The sequence of resurrection appearances in Luke’s Gospel bears witness to this reality. It is the Eleven disciples Luke names as Jesus’s apostles (Luke 6:13-16) who have the hardest time grasping the world-changing events of Jesus’s resurrection. It takes Luke three full stories to describe the process of the Eleven realizing that Jesus was indeed alive and the world forever changed. According to Luke, awareness of the resurrection comes first to the women, then to some previously unnamed disciples, and then only belated to the Eleven, who had believed by their titles that they were the true bearers of the ministry of Jesus.

In the first story (Luke 24:1-12), heavenly messengers appear to the women who had followed Jesus, including Mary Magdalene, Joanna, Mary the mother of James, and an untold number of “other women with them” (24:10). The angels open up the scriptures to them, explaining that Jesus has been raised from the dead. Yet when the women return to the Eleven, the apostles consider the women’s report to be but “an idle tale” (24:11).

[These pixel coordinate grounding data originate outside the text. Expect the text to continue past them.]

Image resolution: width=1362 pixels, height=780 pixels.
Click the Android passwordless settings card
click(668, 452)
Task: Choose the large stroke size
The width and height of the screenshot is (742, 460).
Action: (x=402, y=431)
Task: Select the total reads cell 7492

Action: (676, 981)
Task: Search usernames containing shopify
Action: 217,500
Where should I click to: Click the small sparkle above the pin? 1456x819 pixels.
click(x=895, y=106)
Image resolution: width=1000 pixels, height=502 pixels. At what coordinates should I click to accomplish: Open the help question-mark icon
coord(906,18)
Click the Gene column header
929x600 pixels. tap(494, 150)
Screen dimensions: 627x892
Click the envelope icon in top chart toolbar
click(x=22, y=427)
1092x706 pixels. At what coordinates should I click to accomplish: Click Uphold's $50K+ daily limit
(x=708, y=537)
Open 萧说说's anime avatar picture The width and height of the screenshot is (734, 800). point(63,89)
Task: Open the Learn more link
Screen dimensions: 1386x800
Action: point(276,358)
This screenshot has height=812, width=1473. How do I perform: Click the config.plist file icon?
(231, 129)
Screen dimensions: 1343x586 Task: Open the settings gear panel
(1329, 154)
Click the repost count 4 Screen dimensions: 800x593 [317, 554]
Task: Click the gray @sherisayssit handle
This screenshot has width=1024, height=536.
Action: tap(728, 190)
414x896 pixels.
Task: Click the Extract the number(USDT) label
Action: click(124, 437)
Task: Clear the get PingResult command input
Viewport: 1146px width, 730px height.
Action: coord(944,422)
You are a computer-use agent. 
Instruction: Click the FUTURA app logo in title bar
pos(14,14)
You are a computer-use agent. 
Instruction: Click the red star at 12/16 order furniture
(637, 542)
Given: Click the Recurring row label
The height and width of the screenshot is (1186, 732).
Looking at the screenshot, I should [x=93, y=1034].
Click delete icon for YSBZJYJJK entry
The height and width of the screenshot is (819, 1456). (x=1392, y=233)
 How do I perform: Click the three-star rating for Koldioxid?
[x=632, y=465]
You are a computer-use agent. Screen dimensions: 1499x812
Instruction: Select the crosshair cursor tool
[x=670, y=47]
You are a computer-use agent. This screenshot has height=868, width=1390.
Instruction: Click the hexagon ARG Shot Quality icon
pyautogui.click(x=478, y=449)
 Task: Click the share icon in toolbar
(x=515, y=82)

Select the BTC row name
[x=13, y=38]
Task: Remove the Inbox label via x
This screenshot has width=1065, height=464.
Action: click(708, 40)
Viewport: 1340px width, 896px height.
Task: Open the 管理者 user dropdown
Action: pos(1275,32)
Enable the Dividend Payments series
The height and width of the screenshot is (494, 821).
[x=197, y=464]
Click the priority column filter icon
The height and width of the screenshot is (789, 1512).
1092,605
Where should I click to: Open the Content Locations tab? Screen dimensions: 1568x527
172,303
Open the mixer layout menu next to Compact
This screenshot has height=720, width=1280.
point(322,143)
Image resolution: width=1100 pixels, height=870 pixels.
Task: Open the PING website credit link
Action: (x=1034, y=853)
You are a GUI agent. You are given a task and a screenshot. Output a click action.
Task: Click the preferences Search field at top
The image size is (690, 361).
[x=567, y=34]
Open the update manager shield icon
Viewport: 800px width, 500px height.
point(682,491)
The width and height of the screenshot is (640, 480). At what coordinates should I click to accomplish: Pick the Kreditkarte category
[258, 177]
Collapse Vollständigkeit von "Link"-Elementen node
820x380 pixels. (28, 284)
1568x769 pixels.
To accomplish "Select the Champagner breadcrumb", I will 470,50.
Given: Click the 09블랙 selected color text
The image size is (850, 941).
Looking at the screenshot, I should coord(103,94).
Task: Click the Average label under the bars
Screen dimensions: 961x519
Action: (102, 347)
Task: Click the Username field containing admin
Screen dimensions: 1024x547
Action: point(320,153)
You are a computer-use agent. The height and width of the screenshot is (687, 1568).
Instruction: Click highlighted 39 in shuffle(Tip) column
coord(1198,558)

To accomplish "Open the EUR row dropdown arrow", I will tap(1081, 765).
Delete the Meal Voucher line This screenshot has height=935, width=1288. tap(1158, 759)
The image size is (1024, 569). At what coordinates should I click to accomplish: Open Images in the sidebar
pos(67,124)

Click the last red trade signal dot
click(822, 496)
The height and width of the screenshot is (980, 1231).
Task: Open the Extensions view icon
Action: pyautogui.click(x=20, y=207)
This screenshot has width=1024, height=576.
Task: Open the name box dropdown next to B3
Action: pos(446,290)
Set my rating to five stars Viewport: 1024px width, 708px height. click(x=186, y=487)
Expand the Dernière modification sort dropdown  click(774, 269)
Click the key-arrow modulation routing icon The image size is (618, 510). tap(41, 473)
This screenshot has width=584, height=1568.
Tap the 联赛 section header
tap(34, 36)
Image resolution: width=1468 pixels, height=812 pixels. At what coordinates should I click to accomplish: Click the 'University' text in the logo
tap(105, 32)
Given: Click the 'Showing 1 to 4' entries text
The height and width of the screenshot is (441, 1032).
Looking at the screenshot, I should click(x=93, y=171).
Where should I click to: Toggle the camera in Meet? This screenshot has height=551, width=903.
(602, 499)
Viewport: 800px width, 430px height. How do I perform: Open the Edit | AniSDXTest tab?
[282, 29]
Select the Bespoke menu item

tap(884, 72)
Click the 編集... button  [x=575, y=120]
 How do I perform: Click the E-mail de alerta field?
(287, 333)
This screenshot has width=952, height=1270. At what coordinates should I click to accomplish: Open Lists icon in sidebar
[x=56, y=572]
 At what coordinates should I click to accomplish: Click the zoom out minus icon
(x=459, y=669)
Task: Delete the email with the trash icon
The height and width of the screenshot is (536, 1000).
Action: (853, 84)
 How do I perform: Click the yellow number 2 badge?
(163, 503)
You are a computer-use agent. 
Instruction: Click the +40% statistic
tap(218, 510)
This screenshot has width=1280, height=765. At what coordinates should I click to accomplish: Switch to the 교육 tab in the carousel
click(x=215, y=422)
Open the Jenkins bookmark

Yet according to Luke, women had always been crucial to the life and ministry Jesus, from Elizabeth and Mary to Anna the prophetess to the sisters Martha and Mary to Mary Magdalene. That the annunciation of Jesus’s birth had long ago been made to a woman (Luke 1:26-38) should have been a clue to the male disciples that the annunciation of his resurrection would also be given to women. And yet they don’t believe them.

In the second story (Luke 24:13-35), Jesus walks along with two of his followers on the road to Emmaus, his identity unbeknownst to them. This time Jesus reveals himself to two peripheral disciples, Cleopas and an unnamed companioned, who were not counted among Jesus’s eleven closest followers. At first the two fail to recognize him, even as Jesus interprets the scriptures for them—unlike the women at the tomb who had understood right away (Luke 24:8). Yet when they invite Jesus to dinner and he breaks bread for them, they open their eyes and recognize him (24:31). They immediately rush home to tell the apostles.

Yet the Eleven don’t believe them either.

The Bodily Witness of Jesus

This week’s lectionary passage (Luke 24:36-48) begins just as Cleopas and his companion finish telling the Eleven about their encounter with Jesus on the road. The text tells us that “While they were talking about this,” Jesus himself appeared among them (24:36). Yet despite having heard the women’s story of the tomb and Cleopas’ story of the road to Emmaus, the Eleven cannot grasp that it is the resurrected Jesus who stands before them. Terrified, they think they are seeing a ghost. They cannot countenance that the power of life has overcome the dark shadow of death.

Curiously, when Jesus begins to help the Eleven understand what is happening, he doesn’t begin by explaining the scriptures to them, as he had done with the disciples on the road to Emmaus and as the angels had done with the women at the tomb. Instead, he shows them his hands and feet. It is as though he understands that those who have been centered in the power structure cannot grasp an alternative narrative to that the Empire has given them.

By contrast, those on the periphery—the women and unnamed disciples—know already that the imperial narrative is false because it has long failed them and marginalized them. They are ready for an alternative narrative. They are equipped to see life when it emerges in the midst of death. They are freed to see experience the resurrection that now encounters them in the risen Christ.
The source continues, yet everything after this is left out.